Erstmals machte ich Bekanntschaft mit Danièle Delorme im Alter von
zwölf Jahren im Kino, in „Die Elenden“ von 1957. Sie war für mich die
erste Fantine, ein Maßstab auch für Uma Thurman, Charlotte Gainsbourg und Anne Hathaway. Sie sitzt im Heu auf einem Pferdewagen, ihr Kind im Arm, kneift ein
wenig die Augen zu im gleißenden Licht. So zart und zerbrechlich,
vertrauensvoll und glücklich übergibt Danièle Delorme ihr Kind den
Thénardiers, weil das grobschlächtige Soldatenweib sitzt: Ein Mensch,
der sitzt, statt zu stehen: Schicksale werden dadurch umgestoßen. Und
Danièle Delorme hält den Kopf ein wenig schräg, dankbar ohne Arg, übergibt Bourvil und Elfriede Florin ihre Filmtochter Cosette und ihr letztes Geld, lächelnd.
„Ohne es zu wissem, war Fantine schön. Fantine war nicht nur die Freude,
Fantine war die Scham. Sie hatte Gold und Perlen zur Mitgift, aber ihr
Gold umrahmte ihren Kopf und ihre Perlen waren im Mund.“ . Als es nichts
mehr abzuschneiden und herauszuziehen gibt, verkauft sie den Rest und
wird ein Freudenmädchen; Danièle Delorme nun zahnlos, schreiend, lispelnd, abwechselnd Bernard Blier und Jean Gabin bespuckend. Letzterer wird versuchen sie zu retten. Danièle Delorme entspricht dieser Fantine so herzzerißend;
ihr ergreifendes Spiel ließ mich dreißig Jahre nicht mehr los, bis
heute.
Mit vierzehn sah ich sie wieder, im Fernsehen lief „Der Engel, der ein Teufel war “ (Voici le temps des assassins). Wieder dieses kindliche Gesicht, mit diesem Hauch eines Silberblicks einen natürlichen Instinkt des Beschützens ansprechend, diese schmale doch leicht aufgeworfene Oberlippe, die selbe Schauspielerin ein Jahr vor ihrer Fantine – und wie in den „Elenden“ war Jean Gabin auch hier ihr Partner. Wird er dem Mädchen helfen wie sein Jean Valjean ihrer Fantine? Doch Danièle Delorme, zu Beginn so süß, haut mich schier um, ich war wie gelähmt von ihrem Spiel: unter der engelsgleichen Hülle ist ihre Catherine ein durchtriebenes Miststück, das über Leichen geht und im Finale ein grausiges Ende findet. Und weil sie immer noch ein wenig Fantine für mich war, tat sie mir sogar leid.

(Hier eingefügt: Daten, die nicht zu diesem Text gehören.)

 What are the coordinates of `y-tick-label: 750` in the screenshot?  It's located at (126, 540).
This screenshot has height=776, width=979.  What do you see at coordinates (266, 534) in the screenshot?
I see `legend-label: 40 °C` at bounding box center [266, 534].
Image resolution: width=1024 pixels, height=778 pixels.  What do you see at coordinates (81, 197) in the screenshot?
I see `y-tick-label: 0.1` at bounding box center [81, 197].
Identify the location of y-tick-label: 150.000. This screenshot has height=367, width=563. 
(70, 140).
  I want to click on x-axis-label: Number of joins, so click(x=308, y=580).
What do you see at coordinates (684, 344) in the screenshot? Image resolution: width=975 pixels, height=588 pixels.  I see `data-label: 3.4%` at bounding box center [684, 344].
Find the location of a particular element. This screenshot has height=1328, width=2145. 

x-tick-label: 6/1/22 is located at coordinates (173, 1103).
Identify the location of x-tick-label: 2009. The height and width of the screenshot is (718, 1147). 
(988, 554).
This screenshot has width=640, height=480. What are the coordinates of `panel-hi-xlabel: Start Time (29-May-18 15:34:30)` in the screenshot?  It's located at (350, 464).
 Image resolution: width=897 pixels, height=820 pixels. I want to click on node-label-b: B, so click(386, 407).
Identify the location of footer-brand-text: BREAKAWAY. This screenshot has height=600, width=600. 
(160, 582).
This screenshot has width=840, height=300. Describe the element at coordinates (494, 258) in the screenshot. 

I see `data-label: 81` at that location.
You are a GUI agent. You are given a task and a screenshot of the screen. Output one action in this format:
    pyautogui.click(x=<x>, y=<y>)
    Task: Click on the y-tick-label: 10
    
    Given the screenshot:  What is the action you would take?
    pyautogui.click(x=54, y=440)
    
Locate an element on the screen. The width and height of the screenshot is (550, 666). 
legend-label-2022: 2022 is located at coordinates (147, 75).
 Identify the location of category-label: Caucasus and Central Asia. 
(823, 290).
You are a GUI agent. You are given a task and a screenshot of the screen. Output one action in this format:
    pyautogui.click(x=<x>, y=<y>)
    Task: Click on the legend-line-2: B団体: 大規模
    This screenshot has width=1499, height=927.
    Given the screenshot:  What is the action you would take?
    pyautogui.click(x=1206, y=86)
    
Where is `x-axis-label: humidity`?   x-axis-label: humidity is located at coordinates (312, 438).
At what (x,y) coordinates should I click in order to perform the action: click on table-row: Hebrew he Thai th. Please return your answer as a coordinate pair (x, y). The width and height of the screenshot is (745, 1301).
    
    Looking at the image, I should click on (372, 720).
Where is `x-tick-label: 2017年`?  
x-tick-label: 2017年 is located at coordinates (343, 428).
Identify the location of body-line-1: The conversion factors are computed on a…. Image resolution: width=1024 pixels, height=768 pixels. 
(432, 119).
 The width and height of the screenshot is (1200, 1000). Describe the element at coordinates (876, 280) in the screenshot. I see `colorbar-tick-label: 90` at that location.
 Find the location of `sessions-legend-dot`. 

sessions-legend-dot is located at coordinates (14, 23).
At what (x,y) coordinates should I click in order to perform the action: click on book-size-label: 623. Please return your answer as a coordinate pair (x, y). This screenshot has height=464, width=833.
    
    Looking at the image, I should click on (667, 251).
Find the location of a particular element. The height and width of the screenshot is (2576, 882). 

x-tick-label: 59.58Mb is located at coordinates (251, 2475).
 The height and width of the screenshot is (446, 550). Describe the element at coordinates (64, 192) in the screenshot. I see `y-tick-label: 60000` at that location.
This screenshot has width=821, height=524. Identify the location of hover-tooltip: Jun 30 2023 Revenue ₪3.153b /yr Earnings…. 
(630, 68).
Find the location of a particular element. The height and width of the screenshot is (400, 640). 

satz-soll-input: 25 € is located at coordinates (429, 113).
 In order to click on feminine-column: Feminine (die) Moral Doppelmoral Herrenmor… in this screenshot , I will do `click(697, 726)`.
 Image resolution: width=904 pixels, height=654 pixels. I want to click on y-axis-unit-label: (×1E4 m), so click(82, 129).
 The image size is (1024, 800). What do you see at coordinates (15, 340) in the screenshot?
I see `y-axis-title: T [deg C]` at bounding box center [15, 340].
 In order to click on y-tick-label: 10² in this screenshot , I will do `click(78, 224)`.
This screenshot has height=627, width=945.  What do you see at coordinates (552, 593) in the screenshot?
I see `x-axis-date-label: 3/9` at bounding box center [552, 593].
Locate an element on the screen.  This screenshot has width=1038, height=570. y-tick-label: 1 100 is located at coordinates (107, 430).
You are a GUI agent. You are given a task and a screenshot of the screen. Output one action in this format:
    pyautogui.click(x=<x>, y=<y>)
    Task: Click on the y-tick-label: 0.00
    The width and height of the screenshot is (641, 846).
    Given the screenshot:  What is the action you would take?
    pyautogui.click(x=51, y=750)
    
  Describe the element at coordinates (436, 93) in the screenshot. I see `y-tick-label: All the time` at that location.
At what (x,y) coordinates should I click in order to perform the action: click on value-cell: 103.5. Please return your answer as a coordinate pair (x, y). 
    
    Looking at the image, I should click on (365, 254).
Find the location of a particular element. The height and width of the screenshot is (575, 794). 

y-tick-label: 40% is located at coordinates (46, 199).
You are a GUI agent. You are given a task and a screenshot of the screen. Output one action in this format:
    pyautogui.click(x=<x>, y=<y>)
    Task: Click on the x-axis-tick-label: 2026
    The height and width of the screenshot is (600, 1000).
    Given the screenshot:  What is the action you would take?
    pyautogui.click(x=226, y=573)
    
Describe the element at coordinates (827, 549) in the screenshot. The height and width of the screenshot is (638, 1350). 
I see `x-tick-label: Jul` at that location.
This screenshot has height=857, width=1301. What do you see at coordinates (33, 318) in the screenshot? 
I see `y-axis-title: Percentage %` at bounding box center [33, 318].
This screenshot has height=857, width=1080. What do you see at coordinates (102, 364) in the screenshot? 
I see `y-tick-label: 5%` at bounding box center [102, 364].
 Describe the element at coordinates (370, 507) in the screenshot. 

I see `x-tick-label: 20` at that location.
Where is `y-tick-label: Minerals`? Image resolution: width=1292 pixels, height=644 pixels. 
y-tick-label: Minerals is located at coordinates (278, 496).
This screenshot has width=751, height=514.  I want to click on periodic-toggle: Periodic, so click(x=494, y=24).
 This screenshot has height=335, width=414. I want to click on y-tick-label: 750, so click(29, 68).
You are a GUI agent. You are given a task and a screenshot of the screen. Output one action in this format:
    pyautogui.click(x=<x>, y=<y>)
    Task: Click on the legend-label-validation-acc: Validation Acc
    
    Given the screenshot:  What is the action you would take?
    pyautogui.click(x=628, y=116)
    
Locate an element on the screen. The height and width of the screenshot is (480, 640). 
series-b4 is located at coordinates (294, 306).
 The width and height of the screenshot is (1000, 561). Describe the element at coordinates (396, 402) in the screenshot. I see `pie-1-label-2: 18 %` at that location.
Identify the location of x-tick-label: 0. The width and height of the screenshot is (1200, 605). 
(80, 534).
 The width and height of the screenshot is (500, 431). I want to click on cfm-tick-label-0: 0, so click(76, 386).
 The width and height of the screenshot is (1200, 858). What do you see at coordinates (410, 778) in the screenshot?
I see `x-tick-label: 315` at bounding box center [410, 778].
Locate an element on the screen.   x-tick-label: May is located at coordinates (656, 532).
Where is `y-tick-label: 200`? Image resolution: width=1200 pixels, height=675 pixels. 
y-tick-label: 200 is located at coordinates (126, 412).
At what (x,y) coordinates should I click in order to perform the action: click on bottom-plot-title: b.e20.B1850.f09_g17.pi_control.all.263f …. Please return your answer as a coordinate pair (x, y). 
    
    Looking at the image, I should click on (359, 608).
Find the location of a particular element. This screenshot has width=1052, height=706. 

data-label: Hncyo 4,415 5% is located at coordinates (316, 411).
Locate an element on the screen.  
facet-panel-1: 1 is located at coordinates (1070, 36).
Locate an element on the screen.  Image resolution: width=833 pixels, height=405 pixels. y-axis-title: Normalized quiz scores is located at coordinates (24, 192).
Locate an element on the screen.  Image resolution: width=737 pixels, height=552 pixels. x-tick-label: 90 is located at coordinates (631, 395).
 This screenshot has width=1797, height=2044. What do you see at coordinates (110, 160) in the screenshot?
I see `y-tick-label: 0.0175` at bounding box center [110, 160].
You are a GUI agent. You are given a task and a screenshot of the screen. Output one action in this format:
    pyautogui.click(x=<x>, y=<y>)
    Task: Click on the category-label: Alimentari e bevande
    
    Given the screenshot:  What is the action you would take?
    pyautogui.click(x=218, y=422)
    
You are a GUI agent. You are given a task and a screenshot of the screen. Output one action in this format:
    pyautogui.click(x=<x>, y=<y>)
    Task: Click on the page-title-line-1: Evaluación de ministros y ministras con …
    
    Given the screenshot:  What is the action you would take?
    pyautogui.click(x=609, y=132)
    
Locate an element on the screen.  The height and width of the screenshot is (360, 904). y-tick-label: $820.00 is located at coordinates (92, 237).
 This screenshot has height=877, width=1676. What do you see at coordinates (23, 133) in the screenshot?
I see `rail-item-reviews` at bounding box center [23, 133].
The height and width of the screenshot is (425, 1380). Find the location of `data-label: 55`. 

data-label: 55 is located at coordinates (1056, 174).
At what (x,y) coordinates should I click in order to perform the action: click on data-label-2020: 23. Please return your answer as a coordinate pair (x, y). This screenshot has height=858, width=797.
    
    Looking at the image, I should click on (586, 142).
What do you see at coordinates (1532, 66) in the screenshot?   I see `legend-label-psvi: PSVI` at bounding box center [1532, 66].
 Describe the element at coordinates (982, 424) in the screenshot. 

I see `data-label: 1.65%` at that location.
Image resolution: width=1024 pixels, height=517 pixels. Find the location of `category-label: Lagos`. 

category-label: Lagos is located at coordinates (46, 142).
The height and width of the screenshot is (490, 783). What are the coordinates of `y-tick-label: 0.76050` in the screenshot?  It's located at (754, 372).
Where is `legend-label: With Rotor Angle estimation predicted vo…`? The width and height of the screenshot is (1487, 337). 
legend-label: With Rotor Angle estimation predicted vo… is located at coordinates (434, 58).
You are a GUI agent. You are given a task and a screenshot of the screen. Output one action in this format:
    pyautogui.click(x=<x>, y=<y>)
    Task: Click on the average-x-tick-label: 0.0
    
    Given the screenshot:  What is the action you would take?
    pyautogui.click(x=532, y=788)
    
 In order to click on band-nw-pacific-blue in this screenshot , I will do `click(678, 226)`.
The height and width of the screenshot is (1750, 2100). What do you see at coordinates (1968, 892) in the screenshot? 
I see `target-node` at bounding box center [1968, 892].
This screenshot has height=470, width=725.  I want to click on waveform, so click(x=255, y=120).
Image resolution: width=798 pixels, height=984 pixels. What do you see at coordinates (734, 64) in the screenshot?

Und dann sah ich Danièle Delorme mit
fünfzehn in „
Ein Elefant irrt sich gewaltig“, der die Vorlage zu Gene
Wilders peinlich-ärgerlicher US-Zote „Die Frau in Rot“ war. Im Original hingegen verstand
es Yves Robert , nach Daniel Gélin der zweite Ehemann von Daniéle
Delorme, Figuren zu erschaffen und sie mit Schauspielern lebendig werden
zu lassen.
Ihre Marthe ist die Ehefrau einer der vier Antihelden:
Als Lehrerin wird sie von einem in sie vernarrten Schüler bedrängt
(„Ich liebe Ihre Brüste, vor allem die linke“) und ihr Ehemann (Jean Rochefort) wagt den heterosexuellen Seitensprung mit einer Frau in Rot
(Anny Duperey).
Und wenn Rochefort da so steht, ausgesperrt von
seiner Liebhaberin auf einem Fenstersims eines Pariser Altbaus, weit
unter sich die Passanten und Kamerateams, entdeckt sie ihn in den
Fernsehnachrichten und lacht. Oder bilde ich mir das heute nur ein? In
meiner Erinnerung lacht sie dieses vom Leben überraschte Lachen, für das
eigentlich Fantine gemacht war: „Sie war die Freude, ihre schimmernden
Zähne hatten offenbar eine Mission erhalten: zu lachen.“
An diese drei Filme denke ich heute, wenngleich Danièle Delorme noch einige mehr gedreht hat als 1949 als Gigi, 1951 in "Ohne Angabe der Adresse"; später nur noch sporadisch als Schauspielerin wie ihre Mutterrolle 1983 in "Novembermond" oder zuletzt in "Willkommen bei den Korsen, dafür als Produzentin: den „Krieg der Knöpfe“ zum Beispiel, auch hier das Original, inszeniert 1962 von ihrem Ehemann Yves Robert.
Danièle Delorme ist nun im Alter von 89 Jahren gestorben.